The holiday season is, for the most part, so much fun. Who doesn’t love food and days off from work? Nothing but good times, right? Eh, that’s not always the case for everyone. For people with anxiety, the holidays can be nothing but one long, low-key panic attack. It can ruin all of the fun. Luckily, there are things you can do right now to combat holiday anxiety and make the whole season just a little more relaxed. If you prepare for your anxiety and potential breakdowns now, you might actually be able to sit back and enjoy the whole season this year.
You might even finally see some of the merry everyone else is always talking about.
It makes complete sense that your anxiety would spike during the holidays — it’s like a magic combination of all the things that stress you out on the daily. Your calendar is booked with events and parties and decorating “chores.” (Or worse, it’s not booked at all with anything.) You’re spending money like there’s no tomorrow, and for many people, family is involved. Even the healthiest families have *stuff* that can send you running for your childhood bedroom and burying yourself in the covers. We’ve all been there.
But it doesn’t have to be totally miserable! Here are some things you can do to ease your holiday anxiety and see that it’s not just a two month long to-do list.
1Start planning your holiday travel now.
You don’t have to go crazy and book your tickets just yet if you can’t handle it. But you should start thinking about what you want to do as soon as possible. The sooner you know that you’re going to meet your S.O.’s parents over Thanksgiving, the sooner you can start to breathe into all of that. Or tell your parents that you’re going to Bali for all of December (even if you’re really just staying home and watching Netflix). Whatever your thing is, if you need to travel for the holidays getting ahead of it will make it easier.
2Start the whole thing early.
If you do gifts around the holidays, make your list about who to buy for and start now. Seriously. The stores are just regular crowded in October and early November, but become total nightmares the minute Thanksgiving is over. The next time you’re perusing the sale rack, don’t get yet another fall cardigan. Instead, go for that hella cute party dress that you can rock at your work party and your BFFs annual shindig. Not only are you giving yourself something to look forward to, you just took one stressful, last-minute errand off your list. Think about all of your holiday traditions now and start to think about what you can take care of early.
3Make a plan for the rough moments you might encounter.
The best cure for anxiety is to have a plan, right? It really helps! The holidays are rife with disaster. So if you’re worried about your racist uncle over the dinner, make a plan about how to deal with him so you have a canned response or something. If you normally start crying in the middle of a department store somewhere around December 15th, pledge to find better ways to get your shopping done, like ordering stuff, including Thanksgiving day groceries, online.
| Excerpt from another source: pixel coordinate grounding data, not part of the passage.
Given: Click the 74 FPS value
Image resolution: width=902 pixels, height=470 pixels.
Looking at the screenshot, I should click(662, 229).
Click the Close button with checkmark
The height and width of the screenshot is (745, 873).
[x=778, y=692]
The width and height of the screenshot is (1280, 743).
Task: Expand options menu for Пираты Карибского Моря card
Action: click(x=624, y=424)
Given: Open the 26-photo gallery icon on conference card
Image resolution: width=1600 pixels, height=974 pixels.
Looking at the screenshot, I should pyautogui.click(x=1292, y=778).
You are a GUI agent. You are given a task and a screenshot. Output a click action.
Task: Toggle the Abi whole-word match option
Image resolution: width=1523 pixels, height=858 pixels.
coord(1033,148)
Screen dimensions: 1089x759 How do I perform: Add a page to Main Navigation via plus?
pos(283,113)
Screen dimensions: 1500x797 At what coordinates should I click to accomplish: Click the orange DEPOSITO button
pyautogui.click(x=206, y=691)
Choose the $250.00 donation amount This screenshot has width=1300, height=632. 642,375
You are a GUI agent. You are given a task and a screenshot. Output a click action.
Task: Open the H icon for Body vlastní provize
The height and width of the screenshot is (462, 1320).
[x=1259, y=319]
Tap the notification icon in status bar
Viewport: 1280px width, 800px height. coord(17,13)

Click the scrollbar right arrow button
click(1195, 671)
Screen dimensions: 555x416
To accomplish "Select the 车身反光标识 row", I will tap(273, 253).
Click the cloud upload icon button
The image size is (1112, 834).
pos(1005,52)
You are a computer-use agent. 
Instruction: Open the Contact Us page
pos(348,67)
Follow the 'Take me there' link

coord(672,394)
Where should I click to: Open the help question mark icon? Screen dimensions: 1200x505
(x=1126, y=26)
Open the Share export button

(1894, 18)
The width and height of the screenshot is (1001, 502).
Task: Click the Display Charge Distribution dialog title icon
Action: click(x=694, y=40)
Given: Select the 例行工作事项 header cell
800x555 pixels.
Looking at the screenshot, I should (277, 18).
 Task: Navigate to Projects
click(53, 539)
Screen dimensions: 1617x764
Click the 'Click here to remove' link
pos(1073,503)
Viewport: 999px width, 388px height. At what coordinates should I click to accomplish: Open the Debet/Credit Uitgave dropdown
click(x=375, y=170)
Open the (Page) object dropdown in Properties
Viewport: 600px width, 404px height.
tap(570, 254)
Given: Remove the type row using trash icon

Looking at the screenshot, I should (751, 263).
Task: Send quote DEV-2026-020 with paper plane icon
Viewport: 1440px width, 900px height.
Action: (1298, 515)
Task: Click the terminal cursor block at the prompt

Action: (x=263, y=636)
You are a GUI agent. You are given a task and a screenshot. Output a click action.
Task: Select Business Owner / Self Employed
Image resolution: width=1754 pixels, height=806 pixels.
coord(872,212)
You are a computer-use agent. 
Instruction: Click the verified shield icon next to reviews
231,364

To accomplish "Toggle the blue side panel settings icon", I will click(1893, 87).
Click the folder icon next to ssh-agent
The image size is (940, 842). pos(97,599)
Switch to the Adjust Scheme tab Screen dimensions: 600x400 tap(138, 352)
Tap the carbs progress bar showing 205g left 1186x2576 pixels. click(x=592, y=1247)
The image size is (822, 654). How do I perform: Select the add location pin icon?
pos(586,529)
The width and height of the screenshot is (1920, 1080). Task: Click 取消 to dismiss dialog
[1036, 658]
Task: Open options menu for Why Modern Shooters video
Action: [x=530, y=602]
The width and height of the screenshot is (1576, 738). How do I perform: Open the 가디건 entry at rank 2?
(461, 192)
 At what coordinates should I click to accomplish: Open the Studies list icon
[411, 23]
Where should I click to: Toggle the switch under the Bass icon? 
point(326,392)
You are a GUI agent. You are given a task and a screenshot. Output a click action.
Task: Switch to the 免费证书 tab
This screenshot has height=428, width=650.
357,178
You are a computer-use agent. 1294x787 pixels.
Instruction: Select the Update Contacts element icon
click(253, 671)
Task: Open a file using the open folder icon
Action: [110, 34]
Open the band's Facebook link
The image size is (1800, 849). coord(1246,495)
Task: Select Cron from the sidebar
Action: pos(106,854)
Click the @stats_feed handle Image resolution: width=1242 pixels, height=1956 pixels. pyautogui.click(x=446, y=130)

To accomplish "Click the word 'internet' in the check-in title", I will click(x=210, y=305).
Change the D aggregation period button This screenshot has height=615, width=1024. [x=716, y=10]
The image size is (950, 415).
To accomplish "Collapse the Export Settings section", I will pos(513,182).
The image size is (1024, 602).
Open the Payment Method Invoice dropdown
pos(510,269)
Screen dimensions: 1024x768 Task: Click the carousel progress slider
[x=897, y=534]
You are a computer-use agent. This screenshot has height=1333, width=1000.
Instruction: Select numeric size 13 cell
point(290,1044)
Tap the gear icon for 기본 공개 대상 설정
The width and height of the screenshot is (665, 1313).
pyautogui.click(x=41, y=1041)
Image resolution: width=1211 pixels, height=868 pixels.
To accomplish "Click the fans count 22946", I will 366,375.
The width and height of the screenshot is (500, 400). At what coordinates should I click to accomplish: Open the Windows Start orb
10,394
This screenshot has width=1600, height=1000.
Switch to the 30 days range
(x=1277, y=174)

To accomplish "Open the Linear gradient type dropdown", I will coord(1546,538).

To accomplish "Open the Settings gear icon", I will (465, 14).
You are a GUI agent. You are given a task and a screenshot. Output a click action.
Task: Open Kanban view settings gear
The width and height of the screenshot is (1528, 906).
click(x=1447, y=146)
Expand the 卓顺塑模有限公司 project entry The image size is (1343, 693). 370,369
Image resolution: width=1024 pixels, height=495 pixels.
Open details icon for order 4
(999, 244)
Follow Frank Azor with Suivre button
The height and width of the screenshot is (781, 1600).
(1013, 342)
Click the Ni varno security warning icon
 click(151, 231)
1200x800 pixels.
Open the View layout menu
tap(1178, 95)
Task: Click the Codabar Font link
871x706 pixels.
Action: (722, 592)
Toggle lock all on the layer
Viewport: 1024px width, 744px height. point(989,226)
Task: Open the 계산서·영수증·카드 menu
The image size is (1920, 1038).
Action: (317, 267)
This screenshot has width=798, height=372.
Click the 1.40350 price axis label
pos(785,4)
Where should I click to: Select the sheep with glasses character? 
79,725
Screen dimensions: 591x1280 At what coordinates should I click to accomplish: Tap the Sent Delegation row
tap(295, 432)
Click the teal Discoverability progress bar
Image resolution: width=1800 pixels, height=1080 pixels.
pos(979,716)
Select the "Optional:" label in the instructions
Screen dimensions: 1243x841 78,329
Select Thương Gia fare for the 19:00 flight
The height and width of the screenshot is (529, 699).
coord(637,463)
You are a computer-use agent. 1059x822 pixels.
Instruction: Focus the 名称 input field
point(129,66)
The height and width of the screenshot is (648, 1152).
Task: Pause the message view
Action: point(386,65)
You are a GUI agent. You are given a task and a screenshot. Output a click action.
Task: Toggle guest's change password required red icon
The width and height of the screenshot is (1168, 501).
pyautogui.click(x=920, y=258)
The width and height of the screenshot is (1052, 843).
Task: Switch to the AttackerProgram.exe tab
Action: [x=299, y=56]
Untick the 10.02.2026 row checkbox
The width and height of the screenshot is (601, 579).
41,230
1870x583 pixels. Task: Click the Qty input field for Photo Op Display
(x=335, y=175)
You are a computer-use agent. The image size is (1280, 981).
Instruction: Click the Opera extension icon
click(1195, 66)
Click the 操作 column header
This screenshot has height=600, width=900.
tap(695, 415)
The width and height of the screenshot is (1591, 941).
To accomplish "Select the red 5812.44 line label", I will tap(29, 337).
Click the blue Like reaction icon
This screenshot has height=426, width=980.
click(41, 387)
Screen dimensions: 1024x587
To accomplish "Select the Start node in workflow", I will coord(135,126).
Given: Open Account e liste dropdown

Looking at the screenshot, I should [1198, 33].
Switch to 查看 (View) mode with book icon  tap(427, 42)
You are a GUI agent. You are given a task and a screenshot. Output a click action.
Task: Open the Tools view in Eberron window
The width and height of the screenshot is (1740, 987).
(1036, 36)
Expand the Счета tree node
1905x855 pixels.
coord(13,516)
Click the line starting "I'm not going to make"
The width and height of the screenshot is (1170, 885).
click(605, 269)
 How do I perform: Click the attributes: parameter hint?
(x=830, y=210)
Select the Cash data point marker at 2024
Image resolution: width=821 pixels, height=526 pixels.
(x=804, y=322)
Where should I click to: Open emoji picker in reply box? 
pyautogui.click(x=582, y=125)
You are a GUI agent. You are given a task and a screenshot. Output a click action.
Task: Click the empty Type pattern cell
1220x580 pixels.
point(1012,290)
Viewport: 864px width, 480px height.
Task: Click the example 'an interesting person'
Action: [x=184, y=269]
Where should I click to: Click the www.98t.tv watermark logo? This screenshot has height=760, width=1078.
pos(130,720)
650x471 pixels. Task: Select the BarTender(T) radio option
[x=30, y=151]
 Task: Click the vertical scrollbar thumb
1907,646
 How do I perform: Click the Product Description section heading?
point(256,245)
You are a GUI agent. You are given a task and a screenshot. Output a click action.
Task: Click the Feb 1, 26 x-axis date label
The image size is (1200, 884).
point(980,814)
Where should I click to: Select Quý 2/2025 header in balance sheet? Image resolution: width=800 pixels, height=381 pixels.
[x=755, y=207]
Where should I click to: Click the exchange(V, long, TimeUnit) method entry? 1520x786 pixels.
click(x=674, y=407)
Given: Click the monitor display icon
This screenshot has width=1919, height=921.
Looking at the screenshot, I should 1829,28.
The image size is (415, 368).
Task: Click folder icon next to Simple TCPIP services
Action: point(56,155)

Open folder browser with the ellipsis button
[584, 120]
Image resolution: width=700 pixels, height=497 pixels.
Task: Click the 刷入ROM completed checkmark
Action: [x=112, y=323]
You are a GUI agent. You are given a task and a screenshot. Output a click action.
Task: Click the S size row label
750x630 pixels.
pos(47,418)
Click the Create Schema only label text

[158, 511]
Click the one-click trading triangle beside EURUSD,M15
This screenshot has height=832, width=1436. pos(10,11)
What are you going to do when you’re invited to yet another party you don’t have time for but hate letting hosts down? Really get serious about opening up your journal or whatever and planning your attack.
4Set up fun stuff now.
Instead of stressing about presents for your friend group, see if everyone wants to start a low-maintenance holiday fund for a charity or something this year and everyone throws in $10. Sign up to volunteer with your squad or alone. Make a mani-pedi appointment or sign up for some other self-care reward now for later when things are going to be really crazy. Schedule a legit holiday brunch with your best friends to counter all the family time. Whatever is fun to you — make it happen.
5Remember that it’s OK to skip them.
Listen: In some extreme cases, you can just not *do* the holidays if it gets to be too hard. You can decide how much you want to participate in the holidays. If your family is killing your soul, you don’t have to go. If you know you always feel overextended, make a decision now about just how many parties you attend or who really needs presents or not. The holidays do not have to control you or your anxiety. You got this.